■ Exercise description
Show the lines below that contain the string "star".

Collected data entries
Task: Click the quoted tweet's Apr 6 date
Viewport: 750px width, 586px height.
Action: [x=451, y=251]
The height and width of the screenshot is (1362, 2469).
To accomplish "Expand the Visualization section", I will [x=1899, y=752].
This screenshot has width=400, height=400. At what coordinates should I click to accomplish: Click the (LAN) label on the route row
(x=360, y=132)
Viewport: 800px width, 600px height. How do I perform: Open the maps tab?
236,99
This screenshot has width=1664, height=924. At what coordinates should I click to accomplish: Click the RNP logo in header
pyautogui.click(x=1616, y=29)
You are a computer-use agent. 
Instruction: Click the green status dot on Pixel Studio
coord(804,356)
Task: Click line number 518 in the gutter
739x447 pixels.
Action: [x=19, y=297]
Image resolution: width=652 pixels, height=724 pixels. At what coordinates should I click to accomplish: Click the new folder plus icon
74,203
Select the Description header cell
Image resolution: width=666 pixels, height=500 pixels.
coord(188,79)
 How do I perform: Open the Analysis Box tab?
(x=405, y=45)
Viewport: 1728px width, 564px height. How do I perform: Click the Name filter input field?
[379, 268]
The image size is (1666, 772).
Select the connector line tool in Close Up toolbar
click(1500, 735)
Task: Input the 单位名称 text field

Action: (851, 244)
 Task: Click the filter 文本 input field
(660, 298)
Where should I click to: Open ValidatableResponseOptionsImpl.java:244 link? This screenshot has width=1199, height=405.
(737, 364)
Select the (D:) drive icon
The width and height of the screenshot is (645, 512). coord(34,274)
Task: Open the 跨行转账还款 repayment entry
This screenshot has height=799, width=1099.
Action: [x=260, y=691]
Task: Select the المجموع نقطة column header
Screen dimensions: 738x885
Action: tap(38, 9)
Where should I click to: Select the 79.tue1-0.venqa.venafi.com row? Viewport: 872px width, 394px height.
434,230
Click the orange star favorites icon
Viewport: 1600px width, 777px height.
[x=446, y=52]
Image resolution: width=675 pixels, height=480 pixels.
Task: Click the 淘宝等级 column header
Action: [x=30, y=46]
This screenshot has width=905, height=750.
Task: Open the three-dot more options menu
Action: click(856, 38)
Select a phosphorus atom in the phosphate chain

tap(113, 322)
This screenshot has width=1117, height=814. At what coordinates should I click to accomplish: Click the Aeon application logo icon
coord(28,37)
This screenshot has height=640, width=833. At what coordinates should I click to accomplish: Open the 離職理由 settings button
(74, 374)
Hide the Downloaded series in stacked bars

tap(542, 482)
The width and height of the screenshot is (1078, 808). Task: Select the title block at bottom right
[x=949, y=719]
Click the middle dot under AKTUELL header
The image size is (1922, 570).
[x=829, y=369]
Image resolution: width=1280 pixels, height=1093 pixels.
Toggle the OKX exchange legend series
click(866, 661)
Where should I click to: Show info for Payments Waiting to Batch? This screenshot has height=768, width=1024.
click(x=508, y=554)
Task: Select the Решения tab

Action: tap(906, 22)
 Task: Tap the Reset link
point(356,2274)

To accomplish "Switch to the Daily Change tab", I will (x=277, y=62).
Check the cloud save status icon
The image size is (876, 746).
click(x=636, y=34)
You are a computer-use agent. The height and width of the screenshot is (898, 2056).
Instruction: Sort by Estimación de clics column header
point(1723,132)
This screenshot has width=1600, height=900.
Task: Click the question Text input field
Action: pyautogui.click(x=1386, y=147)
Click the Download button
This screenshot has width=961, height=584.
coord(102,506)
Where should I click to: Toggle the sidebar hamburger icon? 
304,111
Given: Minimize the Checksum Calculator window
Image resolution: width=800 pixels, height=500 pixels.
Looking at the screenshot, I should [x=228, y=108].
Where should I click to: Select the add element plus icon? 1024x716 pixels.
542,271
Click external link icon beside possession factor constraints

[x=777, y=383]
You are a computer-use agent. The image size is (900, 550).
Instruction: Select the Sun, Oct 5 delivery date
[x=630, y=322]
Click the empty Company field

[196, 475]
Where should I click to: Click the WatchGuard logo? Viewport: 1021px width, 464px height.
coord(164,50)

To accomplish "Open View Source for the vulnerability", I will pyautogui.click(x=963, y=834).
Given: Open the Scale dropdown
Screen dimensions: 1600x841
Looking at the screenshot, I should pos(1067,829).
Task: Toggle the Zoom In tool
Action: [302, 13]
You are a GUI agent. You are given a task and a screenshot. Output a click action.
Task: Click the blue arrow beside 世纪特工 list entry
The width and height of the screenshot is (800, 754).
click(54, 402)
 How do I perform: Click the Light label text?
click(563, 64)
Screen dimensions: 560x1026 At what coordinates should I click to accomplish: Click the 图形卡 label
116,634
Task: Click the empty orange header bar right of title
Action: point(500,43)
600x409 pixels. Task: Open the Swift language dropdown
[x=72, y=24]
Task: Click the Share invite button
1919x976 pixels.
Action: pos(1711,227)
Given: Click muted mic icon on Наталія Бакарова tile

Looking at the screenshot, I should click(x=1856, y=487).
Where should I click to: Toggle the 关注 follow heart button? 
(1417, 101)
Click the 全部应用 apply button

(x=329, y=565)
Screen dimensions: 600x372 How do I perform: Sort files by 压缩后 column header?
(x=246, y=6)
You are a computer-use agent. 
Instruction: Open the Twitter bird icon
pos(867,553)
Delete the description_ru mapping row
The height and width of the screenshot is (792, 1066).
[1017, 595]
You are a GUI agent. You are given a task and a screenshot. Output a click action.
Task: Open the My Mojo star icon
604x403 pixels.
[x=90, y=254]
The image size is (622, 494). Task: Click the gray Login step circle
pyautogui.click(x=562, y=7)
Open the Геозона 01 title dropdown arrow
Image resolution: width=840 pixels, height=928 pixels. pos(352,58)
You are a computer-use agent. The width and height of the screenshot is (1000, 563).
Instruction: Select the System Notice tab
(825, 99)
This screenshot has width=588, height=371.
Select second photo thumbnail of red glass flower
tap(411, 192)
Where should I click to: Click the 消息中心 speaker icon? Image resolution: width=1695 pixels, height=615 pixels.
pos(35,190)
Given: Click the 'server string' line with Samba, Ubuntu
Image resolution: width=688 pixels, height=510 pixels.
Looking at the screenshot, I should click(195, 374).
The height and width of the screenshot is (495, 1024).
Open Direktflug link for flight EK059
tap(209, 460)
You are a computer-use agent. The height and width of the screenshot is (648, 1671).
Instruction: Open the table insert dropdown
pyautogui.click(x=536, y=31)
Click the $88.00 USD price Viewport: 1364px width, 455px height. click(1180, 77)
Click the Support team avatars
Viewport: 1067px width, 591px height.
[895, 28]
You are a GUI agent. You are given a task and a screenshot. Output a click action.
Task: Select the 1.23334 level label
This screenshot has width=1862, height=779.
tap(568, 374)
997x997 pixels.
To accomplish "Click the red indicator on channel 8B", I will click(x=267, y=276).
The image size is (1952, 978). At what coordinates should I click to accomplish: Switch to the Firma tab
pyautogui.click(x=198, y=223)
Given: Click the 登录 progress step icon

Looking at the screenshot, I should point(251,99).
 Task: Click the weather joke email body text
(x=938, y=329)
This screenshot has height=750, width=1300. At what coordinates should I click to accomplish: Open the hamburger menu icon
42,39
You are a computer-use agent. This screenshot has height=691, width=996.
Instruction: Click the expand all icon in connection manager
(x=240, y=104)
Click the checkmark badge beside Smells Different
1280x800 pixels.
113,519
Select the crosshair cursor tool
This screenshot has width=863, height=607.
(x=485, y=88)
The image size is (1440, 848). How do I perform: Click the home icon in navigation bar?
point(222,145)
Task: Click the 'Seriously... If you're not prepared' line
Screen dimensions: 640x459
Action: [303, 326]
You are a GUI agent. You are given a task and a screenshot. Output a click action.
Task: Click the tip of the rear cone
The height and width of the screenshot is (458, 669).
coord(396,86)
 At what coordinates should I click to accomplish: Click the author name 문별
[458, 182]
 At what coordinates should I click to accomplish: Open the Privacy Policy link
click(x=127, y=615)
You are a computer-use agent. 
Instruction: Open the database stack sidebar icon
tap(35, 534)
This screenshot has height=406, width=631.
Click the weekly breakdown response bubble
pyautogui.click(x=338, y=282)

■ Your solution
Click the orange star favorites icon
Task: Open the My Mojo star icon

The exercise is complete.